Question

Assume that $$f$$ is the function defined by$$f(x)=a \cos (b x+c)+d$$Find values for $$a, d$$, and $$c$$, with $$a>0$$ and $$0 \leq c \leq \pi,$$ so that $$f$$ has range [3,11] and $$f(0)=10$$

Answer

**step1 Determine the values of 'a' and 'd' using the given range**

The general form of the function is $$f(x)=a \cos (b x+c)+d$$. For a cosine function, the amplitude is $$|a|$$, and the vertical shift is $$d$$. Since it's given that $$a > 0$$, the amplitude is simply $$a$$. The range of the standard cosine function, $$\cos(bx+c)$$, is $$[-1, 1]$$. Therefore, the range of $$a \cos (b x+c)$$ is $$[-a, a]$$. When the vertical shift $$d$$ is applied, the range of $$f(x)$$ becomes $$[d-a, d+a]$$.

# Data records:
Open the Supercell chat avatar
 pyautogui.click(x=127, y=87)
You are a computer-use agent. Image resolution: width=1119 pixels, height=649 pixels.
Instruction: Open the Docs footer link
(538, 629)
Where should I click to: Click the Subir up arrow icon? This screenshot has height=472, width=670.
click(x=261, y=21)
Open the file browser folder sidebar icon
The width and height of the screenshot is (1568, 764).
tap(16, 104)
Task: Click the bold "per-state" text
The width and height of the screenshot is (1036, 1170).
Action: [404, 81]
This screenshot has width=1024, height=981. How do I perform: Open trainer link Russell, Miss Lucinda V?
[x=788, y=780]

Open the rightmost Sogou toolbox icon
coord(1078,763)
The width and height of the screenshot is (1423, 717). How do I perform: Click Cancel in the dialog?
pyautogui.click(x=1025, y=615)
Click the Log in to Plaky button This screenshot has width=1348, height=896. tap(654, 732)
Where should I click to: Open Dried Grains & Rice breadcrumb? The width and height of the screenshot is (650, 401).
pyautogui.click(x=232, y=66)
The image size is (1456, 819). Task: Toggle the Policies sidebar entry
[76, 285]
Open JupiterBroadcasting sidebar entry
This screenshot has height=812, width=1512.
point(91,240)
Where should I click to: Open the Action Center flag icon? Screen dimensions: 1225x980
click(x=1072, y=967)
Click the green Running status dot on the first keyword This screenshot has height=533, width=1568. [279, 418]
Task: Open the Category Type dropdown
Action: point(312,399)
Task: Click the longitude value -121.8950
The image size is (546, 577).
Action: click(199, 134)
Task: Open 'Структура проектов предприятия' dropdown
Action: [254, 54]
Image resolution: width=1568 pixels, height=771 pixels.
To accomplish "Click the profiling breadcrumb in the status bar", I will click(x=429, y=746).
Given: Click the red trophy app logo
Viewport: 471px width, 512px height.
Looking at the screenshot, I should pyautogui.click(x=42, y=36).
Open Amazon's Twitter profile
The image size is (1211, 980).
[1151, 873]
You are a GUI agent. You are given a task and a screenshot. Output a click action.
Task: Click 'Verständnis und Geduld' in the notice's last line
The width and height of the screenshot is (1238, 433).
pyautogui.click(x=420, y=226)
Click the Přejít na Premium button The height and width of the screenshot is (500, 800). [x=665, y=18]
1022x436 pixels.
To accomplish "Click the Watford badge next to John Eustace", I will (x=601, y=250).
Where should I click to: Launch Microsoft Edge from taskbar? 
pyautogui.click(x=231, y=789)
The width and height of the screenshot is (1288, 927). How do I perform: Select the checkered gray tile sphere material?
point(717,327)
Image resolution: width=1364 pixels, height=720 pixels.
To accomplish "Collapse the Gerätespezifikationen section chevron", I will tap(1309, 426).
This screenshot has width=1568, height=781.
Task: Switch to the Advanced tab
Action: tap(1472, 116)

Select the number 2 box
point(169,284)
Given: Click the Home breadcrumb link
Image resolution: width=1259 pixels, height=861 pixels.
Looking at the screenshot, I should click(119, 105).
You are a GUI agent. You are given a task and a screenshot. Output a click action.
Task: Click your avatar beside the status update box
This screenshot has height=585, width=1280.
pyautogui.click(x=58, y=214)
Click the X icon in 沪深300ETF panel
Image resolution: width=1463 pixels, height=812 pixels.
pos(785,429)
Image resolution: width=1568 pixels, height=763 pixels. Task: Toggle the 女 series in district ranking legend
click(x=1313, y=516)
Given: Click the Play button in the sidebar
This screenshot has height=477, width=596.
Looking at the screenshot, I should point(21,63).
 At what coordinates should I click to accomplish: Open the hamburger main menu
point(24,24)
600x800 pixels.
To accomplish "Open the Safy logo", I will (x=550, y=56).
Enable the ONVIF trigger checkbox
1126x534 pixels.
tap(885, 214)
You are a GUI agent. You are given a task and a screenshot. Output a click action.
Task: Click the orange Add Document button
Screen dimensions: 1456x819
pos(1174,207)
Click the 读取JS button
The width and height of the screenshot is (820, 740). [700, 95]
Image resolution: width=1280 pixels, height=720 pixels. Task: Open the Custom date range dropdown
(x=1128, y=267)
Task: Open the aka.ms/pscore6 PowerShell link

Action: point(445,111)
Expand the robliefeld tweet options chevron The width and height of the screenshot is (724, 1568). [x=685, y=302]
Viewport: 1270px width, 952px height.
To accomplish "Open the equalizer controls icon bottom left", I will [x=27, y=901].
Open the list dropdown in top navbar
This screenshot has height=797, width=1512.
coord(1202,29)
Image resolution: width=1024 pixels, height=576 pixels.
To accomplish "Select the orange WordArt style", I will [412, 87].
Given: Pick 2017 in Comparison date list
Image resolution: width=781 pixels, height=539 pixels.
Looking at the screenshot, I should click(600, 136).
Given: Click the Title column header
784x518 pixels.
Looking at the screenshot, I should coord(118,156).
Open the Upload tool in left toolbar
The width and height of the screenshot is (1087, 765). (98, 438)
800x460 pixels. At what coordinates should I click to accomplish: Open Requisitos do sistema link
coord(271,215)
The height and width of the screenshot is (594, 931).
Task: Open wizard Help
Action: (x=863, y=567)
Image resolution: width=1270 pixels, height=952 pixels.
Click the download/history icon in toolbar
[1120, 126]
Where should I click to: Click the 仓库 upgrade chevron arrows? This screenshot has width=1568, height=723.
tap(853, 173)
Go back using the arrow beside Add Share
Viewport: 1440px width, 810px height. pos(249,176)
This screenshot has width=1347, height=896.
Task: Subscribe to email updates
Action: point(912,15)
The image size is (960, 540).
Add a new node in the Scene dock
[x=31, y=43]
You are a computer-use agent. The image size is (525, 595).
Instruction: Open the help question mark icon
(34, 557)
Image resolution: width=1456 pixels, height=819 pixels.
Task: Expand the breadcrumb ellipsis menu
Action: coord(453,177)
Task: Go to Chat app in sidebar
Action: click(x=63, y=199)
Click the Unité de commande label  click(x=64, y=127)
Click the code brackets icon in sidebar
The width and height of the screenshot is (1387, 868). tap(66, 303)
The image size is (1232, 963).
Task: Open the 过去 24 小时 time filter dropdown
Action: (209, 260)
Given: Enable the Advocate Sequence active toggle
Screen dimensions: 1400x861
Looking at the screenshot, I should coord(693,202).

# Do this:
In the worked solution on the cosine function, what range does f(x) have once the vertical shift d is applied? The items have nothing to do with this.

# Response to this task:
[d − a, d + a]